Abstract P167: CXCR4 Antagonism Is Equally Effective as Sirolimus in Reducing Neointima Formation After Arterial Injury Without Impairing Reendothelialization

Abstract

The chemokine receptor CXCR4 is crucial in neointima formation which is a problem after stent implantation. Drug-eluting stents reduce the restenosis risk but delayed re-endothelialization promotes late stent thrombosis. We compared CXCR4 antagonism with sirolimus treatment in preventing neointima formation after arterial injury in mice. Apolipoprotein E -/- mice after carotid wire injury were given a CXCR4 antagonist (POL5551 (P), a Protein Epitope Mimetic (PEM)) or sirolimus (n=6-8/group). The drugs were administered continuously (P: 2 and 20 mg/kg/d; sirolimus: 1.25 mg/kg/d; osmotic pumps) or intermittently (P: 20 mg/kg; IP, once daily) for 28 days. The neointimal area, smooth muscle cell (SMC) content, macrophage content, and endothelial coverage were quantified by planimetry from injured arteries stained with Elastica van Giesson, or after immunostaining for α-smooth muscle actin, Mac-2, and von Willebrand Factor, respectively. Peripheral Sca-1 + /Lin - smooth muscle progenitor cells (SPCs) were measured by flow cytometry. Treatment with sirolimus as well as with a continuous (C) or intermittent (I), high (H) or low (L) dose (D) of POL5551 (P) reduced the neointimal area compared to corresponding vehicle (Sirolimus: 69%, CHD-P: 70%, CLD-P: 63%, IHD-P: 53%).
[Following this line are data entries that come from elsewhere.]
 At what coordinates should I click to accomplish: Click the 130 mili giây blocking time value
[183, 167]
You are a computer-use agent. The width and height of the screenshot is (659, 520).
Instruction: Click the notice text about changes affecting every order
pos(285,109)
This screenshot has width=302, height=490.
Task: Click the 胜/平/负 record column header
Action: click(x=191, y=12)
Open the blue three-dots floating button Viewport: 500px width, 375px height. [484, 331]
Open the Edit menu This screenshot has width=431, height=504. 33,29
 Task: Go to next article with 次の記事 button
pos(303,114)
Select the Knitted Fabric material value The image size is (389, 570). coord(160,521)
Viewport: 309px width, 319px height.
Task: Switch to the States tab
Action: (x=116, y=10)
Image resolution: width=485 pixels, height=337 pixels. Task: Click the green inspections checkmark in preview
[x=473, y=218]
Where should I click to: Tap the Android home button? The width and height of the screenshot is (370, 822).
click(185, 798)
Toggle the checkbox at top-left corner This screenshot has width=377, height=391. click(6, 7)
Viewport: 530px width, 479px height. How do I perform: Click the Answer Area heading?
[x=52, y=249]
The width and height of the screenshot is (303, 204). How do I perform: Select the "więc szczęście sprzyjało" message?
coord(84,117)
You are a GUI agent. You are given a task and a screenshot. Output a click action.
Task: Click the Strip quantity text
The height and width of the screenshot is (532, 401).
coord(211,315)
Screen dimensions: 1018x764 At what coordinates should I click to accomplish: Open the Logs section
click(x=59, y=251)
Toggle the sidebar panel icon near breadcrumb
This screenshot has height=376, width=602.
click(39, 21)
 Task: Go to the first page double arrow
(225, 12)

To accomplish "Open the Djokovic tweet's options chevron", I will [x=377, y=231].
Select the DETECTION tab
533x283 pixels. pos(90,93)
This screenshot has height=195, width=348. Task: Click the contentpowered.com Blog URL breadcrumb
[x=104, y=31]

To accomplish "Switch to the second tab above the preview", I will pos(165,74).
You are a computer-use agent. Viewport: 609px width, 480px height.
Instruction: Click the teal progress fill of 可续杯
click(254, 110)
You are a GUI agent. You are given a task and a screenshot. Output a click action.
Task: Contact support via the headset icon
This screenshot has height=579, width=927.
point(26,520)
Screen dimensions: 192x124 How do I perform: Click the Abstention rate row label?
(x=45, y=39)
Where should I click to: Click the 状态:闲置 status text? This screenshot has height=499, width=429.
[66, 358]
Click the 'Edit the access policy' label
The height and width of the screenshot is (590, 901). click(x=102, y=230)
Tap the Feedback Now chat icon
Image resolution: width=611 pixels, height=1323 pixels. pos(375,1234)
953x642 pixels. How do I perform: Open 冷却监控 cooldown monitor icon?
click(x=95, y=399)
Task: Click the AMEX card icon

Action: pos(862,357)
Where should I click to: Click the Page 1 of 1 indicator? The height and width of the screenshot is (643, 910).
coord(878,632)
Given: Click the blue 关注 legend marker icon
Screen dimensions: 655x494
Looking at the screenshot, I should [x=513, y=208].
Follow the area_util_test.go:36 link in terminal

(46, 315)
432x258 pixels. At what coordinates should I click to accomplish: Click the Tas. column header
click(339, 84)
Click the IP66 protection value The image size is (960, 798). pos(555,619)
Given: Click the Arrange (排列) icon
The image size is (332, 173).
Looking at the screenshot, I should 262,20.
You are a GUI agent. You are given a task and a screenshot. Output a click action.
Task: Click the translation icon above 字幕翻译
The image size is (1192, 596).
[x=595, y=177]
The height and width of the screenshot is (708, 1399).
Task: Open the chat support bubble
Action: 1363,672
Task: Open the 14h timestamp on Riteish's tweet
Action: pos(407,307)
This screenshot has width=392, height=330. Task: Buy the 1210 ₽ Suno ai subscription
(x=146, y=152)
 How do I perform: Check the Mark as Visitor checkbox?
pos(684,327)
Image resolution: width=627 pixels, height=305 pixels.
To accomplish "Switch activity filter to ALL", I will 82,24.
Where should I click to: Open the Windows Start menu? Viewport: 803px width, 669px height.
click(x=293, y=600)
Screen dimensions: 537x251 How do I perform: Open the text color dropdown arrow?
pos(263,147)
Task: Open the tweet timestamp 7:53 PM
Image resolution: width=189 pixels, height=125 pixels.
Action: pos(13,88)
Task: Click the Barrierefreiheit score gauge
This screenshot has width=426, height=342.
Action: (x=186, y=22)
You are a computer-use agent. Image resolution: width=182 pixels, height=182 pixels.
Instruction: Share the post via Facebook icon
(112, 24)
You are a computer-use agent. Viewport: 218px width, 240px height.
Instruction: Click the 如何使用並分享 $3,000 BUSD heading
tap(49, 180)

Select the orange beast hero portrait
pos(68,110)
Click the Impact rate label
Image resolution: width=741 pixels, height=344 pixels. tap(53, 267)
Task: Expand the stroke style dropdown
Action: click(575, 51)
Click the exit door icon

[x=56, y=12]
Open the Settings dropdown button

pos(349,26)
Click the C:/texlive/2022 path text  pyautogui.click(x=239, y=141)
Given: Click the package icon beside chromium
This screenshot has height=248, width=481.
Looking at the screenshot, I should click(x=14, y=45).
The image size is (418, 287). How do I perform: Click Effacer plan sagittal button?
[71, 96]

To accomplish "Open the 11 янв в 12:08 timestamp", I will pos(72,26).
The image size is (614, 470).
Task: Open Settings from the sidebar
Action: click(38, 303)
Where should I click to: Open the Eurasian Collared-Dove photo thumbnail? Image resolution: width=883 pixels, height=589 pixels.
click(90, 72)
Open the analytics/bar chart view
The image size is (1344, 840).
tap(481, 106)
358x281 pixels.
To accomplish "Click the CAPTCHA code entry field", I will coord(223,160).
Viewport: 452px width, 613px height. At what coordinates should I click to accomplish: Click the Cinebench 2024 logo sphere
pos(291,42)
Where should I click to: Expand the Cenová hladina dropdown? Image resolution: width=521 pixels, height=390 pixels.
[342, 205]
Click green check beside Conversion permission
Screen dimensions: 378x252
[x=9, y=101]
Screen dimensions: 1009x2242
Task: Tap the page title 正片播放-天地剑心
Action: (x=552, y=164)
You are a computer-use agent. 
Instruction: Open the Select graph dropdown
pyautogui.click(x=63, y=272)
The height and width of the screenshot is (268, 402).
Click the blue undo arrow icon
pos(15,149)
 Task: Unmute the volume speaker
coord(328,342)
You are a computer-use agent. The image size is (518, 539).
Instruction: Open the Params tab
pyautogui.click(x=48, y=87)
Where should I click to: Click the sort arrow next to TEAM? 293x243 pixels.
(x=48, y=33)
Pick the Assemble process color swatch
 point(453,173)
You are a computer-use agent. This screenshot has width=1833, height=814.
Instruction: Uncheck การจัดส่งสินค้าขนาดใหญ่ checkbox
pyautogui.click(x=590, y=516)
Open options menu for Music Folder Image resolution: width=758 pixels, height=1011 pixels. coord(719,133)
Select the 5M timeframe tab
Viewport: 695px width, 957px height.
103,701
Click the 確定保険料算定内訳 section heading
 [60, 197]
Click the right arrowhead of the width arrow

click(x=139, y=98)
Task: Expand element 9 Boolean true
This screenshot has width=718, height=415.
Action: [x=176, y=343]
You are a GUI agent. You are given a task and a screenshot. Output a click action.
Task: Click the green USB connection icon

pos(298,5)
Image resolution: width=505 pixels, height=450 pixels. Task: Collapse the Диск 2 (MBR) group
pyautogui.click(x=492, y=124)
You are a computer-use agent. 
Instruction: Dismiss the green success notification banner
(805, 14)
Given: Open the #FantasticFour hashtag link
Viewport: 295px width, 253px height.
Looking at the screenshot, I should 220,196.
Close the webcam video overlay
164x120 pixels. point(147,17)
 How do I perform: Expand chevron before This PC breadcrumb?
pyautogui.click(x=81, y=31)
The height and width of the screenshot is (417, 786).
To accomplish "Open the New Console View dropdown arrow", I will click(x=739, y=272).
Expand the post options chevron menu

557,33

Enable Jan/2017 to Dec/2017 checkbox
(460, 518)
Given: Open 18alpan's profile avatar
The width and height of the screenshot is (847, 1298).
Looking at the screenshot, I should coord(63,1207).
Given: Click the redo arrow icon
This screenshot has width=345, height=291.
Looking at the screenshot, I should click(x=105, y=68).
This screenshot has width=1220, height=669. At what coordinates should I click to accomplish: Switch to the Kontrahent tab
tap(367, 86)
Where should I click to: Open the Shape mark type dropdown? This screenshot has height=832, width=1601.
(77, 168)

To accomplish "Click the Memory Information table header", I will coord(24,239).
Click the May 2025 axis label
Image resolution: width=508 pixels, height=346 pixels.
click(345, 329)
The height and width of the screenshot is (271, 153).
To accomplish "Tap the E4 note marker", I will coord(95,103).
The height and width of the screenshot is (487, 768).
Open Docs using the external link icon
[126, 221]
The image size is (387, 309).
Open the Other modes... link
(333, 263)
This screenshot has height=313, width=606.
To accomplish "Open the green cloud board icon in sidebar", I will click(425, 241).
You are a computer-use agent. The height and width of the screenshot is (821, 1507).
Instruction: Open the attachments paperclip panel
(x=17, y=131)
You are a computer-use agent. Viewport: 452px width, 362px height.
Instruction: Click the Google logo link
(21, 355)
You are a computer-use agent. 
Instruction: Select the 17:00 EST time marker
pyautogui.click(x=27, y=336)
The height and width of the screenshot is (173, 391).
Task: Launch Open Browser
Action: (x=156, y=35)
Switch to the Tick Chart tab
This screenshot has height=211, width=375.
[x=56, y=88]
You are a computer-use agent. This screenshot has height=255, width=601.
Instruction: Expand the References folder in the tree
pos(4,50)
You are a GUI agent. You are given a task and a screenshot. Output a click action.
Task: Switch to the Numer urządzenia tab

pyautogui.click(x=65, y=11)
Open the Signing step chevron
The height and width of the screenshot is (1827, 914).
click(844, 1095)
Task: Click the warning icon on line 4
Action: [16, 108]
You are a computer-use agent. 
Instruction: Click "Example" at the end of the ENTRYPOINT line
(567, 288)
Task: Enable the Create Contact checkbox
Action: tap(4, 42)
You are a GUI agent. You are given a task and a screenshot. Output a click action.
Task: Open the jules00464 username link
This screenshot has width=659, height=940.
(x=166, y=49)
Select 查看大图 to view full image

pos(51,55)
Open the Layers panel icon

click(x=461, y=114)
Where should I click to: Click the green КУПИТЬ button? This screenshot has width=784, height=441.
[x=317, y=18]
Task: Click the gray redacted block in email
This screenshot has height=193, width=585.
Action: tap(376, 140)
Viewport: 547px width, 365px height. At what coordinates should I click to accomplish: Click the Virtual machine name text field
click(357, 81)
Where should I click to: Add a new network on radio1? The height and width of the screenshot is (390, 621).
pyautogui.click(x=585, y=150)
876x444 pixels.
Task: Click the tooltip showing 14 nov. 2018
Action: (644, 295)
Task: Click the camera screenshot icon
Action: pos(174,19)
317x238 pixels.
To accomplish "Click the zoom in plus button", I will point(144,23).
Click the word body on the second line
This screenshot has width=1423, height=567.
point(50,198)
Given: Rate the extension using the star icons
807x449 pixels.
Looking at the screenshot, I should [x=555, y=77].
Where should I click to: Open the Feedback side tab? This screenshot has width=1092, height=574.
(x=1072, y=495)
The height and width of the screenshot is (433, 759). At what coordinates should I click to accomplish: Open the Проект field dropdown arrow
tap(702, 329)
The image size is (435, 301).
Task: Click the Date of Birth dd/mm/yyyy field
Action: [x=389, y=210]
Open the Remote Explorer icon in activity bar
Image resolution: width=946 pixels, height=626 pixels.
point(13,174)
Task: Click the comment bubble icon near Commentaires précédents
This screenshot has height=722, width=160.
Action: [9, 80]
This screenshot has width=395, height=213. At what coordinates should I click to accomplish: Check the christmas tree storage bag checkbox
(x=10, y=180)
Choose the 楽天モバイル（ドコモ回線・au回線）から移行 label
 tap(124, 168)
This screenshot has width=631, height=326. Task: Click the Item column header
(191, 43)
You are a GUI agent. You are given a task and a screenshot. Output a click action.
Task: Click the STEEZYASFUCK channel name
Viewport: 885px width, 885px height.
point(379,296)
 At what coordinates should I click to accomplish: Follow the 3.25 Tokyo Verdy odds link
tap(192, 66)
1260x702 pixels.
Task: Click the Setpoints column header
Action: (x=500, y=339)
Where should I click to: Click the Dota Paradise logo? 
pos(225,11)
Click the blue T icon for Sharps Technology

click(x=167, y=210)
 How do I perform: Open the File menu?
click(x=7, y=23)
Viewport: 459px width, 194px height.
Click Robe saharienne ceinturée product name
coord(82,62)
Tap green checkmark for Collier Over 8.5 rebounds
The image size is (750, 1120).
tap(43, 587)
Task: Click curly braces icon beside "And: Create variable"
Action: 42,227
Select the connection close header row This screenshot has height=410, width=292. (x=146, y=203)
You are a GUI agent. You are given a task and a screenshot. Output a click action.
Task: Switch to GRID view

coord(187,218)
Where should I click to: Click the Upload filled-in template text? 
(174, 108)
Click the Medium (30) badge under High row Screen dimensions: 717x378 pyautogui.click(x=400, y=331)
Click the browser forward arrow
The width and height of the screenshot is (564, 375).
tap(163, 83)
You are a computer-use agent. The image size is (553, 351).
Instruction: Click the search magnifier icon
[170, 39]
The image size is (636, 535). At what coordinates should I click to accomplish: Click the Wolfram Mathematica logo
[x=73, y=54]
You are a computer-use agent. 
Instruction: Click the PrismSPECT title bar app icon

The relative neointimal content of macrophages increased by sirolimus application (70%). In contrast, the macrophage content decreased by CHD-P and IHD-P application (57% and 37%, respectively). However, CLD-P application did not alter the macrophage content. Sirolimus, CHD-P, and IHD-P highly diminished the neointimal SMC content (78%, 85%, and 67%, respectively), while CLD-P treatment did not. SPC increase in the circulation 1 day post injury was prevented by sirolimus, CHD-P, and IHD-P, but not by CLD-P. The endothelial coverage was not reduced by P, but significantly by sirolimus (14%). In conclusion, CXCR4 antagonism by POL5551 is equally effective as sirolimus in reducing neointima formation after arterial injury in mice. It might be more beneficial than sirolimus because it does not impair re-endothelialization and leads to a more stable lesional phenotype. These results indicate that POL5551 might be a promising alternative for restenosis prevention after stent implantation.